In contrast, treatment with CA (0.1–10 µM) resulted in reduced intracellular lipid accumulation (19.1–33.4%), TG content (15.5–39.8%) and glycerol-3-phosphate dehydrogenase (GPDH) activity in 3T3-L1 adipocytes [43]. The activity of cytosolic GPDH, a key regulatory enzyme involved in triglyceride synthesis, dose-dependently decreased in CA treated adipocytes [43].

Corroborating with the above findings, CA significantly decreased mRNA expression of PPARγ, C/EBPα and SREBP1 indicating that it affects PPARγ/SREBP1 medicated adipogenesis [43]. Interestingly, CA treated adipocytes had a lower monounsaturated fatty acid (MUFA) to saturated fatty acid (SFA) ratio compared to control cells which was associated with a reduction of both mRNA and protein expression levels of stearoyl-CoA desaturase 1 (SCD1), a PPARγ dependent enzyme responsible for conversion of SFA to MUFA. MUFAs function as the major substrates for the synthesis of triglycerides and cellular membrane phospholipids in adipocytes, and an increased ratio of MUFA: SFA is correlated with de novo lipogenesis (Table 4) [43].

Carnosic acid treatment (1–20 uM) prevented LPS-stimulated elevations in the mRNA expression of tumor necrosis factor-α (TNFα), interleukin-6 (IL-6), and monocyte chemoattractant protein-1 (MCP-1) indicating a significant reduction in the inflammatory response of adipocytes [44].

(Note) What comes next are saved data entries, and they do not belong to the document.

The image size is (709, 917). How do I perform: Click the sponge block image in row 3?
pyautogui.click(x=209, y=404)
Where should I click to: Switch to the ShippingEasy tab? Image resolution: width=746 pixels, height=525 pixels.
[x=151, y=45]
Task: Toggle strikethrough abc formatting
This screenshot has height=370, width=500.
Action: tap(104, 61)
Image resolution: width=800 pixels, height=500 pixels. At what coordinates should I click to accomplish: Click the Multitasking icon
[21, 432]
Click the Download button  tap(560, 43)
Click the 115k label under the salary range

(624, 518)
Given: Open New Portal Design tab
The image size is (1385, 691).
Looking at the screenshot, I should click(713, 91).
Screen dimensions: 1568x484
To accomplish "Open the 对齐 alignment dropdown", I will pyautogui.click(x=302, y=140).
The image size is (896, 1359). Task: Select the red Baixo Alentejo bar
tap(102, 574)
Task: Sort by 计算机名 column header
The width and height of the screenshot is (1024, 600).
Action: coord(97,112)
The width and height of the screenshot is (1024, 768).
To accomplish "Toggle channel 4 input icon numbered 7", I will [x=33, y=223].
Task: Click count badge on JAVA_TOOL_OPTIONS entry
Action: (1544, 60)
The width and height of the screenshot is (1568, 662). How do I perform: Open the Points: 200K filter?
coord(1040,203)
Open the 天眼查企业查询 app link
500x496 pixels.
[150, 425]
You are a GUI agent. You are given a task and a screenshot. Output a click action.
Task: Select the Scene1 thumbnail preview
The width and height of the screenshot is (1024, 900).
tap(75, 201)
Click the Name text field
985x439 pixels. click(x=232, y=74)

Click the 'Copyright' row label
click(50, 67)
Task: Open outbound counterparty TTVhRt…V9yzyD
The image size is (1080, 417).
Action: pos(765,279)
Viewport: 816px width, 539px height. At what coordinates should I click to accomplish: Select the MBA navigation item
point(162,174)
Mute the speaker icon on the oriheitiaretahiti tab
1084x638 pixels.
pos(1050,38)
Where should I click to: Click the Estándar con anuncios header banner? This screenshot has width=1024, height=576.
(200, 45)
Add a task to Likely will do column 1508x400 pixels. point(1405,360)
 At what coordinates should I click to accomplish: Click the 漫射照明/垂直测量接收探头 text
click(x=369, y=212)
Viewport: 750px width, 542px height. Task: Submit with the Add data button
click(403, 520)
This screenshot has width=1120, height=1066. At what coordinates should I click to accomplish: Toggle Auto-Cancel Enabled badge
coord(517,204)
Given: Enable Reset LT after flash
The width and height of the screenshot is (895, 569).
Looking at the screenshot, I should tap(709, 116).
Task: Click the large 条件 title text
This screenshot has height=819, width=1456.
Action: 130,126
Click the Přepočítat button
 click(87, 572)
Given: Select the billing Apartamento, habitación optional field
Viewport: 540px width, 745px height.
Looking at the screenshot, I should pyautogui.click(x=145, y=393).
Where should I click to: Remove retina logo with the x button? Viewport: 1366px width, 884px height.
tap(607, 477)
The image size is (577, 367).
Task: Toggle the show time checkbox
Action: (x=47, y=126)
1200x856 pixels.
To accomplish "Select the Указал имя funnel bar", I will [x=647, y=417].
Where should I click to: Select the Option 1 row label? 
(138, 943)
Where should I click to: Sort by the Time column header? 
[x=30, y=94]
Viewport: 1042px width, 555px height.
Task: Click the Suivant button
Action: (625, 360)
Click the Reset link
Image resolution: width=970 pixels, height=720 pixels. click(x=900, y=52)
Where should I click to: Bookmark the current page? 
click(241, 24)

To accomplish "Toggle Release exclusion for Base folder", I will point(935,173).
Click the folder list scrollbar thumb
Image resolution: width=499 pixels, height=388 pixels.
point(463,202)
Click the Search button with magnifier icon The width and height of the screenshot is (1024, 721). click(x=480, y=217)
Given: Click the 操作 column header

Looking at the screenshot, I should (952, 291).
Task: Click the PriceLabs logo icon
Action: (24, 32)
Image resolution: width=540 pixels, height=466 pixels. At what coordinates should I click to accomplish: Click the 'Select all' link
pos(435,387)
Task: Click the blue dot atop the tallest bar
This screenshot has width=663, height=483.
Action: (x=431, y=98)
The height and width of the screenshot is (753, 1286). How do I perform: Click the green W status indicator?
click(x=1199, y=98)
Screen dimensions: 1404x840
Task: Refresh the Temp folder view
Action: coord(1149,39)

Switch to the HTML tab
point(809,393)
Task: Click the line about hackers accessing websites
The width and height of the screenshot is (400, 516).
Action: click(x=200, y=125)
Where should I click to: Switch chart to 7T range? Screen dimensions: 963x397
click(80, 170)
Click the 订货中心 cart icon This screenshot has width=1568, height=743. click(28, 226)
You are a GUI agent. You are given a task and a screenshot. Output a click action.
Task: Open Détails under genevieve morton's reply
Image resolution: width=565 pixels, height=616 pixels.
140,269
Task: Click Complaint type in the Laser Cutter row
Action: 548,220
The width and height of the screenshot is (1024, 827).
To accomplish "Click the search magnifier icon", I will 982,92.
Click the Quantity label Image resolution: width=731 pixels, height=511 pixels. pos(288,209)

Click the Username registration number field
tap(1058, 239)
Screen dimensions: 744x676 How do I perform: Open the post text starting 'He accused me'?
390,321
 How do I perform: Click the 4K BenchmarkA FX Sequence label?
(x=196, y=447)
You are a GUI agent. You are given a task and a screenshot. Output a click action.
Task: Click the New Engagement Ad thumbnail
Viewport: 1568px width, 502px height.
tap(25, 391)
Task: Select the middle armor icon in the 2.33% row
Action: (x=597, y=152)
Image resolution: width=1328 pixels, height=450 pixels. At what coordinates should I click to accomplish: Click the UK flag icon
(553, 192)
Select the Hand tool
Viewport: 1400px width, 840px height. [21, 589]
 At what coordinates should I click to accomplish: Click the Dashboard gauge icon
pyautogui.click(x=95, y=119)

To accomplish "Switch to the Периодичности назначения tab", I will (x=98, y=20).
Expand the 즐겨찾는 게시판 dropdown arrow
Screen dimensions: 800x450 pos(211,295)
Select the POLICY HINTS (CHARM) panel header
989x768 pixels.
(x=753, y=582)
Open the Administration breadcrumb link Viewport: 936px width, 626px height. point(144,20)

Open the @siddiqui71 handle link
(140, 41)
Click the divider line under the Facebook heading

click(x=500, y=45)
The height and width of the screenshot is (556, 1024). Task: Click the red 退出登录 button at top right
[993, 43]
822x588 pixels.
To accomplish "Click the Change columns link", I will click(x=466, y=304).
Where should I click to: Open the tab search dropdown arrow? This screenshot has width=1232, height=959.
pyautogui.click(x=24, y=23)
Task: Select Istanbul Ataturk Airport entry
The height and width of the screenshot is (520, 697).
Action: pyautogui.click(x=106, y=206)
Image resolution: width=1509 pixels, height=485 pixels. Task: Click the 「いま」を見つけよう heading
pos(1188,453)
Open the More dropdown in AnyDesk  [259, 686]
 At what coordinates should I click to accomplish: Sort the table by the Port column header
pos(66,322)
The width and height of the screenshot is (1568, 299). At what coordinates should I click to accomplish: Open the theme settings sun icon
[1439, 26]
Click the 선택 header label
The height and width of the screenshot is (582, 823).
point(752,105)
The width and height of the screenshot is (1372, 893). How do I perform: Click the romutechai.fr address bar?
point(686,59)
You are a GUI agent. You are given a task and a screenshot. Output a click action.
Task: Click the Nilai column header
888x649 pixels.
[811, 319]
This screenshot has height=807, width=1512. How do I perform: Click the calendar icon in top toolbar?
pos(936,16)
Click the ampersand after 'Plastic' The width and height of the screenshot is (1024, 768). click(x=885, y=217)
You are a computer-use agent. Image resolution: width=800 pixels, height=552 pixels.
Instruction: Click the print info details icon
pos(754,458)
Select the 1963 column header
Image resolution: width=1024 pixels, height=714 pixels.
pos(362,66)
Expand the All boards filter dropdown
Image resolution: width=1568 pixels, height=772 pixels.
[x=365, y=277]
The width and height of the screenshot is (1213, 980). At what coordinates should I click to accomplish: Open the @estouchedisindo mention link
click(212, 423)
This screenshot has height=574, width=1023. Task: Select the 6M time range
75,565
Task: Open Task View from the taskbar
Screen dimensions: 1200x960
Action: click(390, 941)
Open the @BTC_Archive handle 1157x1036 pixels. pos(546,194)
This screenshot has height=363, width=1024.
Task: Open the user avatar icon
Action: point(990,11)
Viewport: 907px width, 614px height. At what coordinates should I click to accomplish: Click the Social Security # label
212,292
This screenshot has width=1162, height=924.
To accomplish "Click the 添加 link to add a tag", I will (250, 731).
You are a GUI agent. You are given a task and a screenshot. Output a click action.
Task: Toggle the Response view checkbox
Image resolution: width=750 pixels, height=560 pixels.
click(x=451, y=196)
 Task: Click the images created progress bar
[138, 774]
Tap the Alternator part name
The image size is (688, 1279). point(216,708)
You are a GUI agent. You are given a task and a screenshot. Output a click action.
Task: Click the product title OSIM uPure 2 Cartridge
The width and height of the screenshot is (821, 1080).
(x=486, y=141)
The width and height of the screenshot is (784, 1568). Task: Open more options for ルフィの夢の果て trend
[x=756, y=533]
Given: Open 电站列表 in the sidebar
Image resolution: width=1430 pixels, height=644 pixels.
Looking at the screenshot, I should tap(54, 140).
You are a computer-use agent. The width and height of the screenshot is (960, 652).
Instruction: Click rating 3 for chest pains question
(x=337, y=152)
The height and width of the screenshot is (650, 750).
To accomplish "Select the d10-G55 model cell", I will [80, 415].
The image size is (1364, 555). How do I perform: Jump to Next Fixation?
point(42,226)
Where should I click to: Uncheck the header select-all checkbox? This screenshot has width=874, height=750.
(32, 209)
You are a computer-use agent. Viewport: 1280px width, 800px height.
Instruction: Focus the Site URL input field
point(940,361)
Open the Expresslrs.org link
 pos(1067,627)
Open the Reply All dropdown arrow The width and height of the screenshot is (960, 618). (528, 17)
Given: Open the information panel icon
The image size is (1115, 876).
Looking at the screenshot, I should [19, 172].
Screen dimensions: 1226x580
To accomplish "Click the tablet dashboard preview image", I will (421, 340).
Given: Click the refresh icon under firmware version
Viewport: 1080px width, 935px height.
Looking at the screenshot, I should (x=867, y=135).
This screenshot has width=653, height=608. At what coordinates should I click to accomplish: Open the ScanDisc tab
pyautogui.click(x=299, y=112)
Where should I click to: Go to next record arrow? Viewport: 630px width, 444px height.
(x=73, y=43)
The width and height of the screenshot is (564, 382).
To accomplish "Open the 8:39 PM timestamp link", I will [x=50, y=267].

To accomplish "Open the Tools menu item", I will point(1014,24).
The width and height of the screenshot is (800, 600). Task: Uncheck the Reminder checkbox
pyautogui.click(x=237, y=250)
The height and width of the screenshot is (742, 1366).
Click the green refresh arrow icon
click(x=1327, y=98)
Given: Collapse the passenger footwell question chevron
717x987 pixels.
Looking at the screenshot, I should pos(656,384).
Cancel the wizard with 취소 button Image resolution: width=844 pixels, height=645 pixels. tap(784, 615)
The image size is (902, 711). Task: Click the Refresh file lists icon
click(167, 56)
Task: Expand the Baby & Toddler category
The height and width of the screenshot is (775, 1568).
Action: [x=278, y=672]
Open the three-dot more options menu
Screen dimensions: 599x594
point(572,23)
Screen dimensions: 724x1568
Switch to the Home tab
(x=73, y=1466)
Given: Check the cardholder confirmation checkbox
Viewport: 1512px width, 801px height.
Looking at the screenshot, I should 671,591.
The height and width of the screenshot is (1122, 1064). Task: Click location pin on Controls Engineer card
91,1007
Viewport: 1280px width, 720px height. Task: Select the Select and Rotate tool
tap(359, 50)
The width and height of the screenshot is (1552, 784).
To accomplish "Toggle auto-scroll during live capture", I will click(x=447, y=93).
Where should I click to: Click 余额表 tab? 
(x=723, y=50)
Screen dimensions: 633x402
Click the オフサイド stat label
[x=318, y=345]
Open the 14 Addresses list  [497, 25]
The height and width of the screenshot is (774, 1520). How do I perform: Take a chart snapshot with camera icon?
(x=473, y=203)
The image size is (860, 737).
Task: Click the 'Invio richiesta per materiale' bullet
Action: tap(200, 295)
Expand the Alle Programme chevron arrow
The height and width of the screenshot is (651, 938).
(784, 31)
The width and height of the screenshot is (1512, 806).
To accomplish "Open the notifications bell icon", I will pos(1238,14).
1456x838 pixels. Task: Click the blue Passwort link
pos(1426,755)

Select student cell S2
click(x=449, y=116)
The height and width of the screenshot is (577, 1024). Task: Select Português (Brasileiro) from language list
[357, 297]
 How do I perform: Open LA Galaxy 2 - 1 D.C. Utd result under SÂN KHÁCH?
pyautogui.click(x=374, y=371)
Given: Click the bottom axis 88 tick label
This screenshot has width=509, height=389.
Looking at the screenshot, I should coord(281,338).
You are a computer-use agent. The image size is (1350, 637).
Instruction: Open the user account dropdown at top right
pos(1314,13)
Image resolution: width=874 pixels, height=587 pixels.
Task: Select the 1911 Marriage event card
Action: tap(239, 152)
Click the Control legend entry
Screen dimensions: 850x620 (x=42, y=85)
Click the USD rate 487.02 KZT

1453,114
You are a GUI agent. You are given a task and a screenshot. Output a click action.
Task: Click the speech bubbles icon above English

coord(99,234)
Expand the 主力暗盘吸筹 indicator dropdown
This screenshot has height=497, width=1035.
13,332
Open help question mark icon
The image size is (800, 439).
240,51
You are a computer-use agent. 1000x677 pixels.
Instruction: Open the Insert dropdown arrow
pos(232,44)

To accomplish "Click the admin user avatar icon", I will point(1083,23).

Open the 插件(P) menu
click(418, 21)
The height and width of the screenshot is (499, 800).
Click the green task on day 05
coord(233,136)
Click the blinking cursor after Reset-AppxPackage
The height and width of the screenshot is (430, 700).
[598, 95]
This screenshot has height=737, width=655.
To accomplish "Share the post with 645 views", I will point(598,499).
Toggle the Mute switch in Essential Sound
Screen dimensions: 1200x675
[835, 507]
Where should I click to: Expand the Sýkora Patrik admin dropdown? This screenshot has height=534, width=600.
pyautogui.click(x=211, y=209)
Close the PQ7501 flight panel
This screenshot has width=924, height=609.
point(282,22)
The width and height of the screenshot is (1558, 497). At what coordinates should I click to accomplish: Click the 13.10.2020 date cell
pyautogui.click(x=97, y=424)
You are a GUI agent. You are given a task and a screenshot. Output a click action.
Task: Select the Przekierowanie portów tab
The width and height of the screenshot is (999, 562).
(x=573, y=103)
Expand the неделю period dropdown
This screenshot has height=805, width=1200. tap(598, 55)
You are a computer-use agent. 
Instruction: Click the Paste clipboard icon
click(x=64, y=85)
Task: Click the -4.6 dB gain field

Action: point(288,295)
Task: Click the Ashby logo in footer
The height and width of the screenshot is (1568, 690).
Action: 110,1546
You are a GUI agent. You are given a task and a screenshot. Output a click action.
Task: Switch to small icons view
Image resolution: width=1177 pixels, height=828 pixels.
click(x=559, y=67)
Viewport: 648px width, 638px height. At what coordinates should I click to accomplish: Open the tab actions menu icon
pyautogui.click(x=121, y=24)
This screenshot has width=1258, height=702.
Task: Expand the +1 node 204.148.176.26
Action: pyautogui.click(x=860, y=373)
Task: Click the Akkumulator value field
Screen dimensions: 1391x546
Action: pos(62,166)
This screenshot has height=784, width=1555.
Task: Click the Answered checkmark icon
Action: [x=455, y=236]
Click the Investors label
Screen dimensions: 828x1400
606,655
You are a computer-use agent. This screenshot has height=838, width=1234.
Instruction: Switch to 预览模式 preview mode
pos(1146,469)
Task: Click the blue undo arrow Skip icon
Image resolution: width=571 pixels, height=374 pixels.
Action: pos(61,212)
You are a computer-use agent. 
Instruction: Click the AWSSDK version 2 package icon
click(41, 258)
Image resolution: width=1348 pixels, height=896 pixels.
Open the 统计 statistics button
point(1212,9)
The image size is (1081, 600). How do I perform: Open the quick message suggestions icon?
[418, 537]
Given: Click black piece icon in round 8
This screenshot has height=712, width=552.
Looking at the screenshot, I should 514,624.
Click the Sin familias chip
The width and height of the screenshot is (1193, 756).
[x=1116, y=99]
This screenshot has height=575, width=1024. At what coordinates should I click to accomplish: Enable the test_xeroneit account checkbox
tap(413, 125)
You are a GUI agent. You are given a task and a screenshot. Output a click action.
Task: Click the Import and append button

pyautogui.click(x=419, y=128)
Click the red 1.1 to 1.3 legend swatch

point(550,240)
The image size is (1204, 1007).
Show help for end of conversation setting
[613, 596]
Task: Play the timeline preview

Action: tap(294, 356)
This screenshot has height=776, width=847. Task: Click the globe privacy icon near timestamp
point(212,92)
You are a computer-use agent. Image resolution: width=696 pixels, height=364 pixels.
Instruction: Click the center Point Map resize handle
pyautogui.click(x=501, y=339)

Together, these findings suggest effects of RE and RE polyphenols on adipocyte lipid accumulation and anti-inflammatory effects.

6. Evidence of Anti-Diabetic Effects of Rosemary Extract: In Vitro Studies (Skeletal Muscle Cells)

Skeletal muscle tissue is important target of insulin and accounts for approximately 80% of insulin mediated glucose uptake in the postprandial state. As a consequence, it plays a predominant role in glucose homeostasis. Treatment of L6 myotubes with RE increased glucose uptake in a dose and time dependent manner [45]. Maximum stimulation seen with 5 µg/mL of RE was comparable to maximum stimulation seen with insulin (100 nM) and metformin (2 mM) (Table 5) [45].

Table 5

Anti-diabetic Effects of Rosemary Extract and its Main Polyphenolic Constituents: in vitro studies (muscle cells).

Cell/Model	Treatment	Effects	Reference
L6 myotubes	Methanolic RE 0.1–50 µg/mL	↑ glucose uptake (GU) dose- and time-dependentMax stimulation: 5 µg/mL for 4 h comparable to insulin and metformin.↔ cell viability	[45]
L6 myotubes	CA 1–50 µM	↑ GU in a dose- and time-dependent mannerMax stimulation: 20 µM for 6 h comparable to insulin and metformin↔ cell viability	[46]
L6 myotubes	Methanolic CA 0.1–10 µM	↑ GU dose- and time-dependentMax stimulation: 2 µM for 4 h comparable to insulin and metformin↔ cell viability	[47]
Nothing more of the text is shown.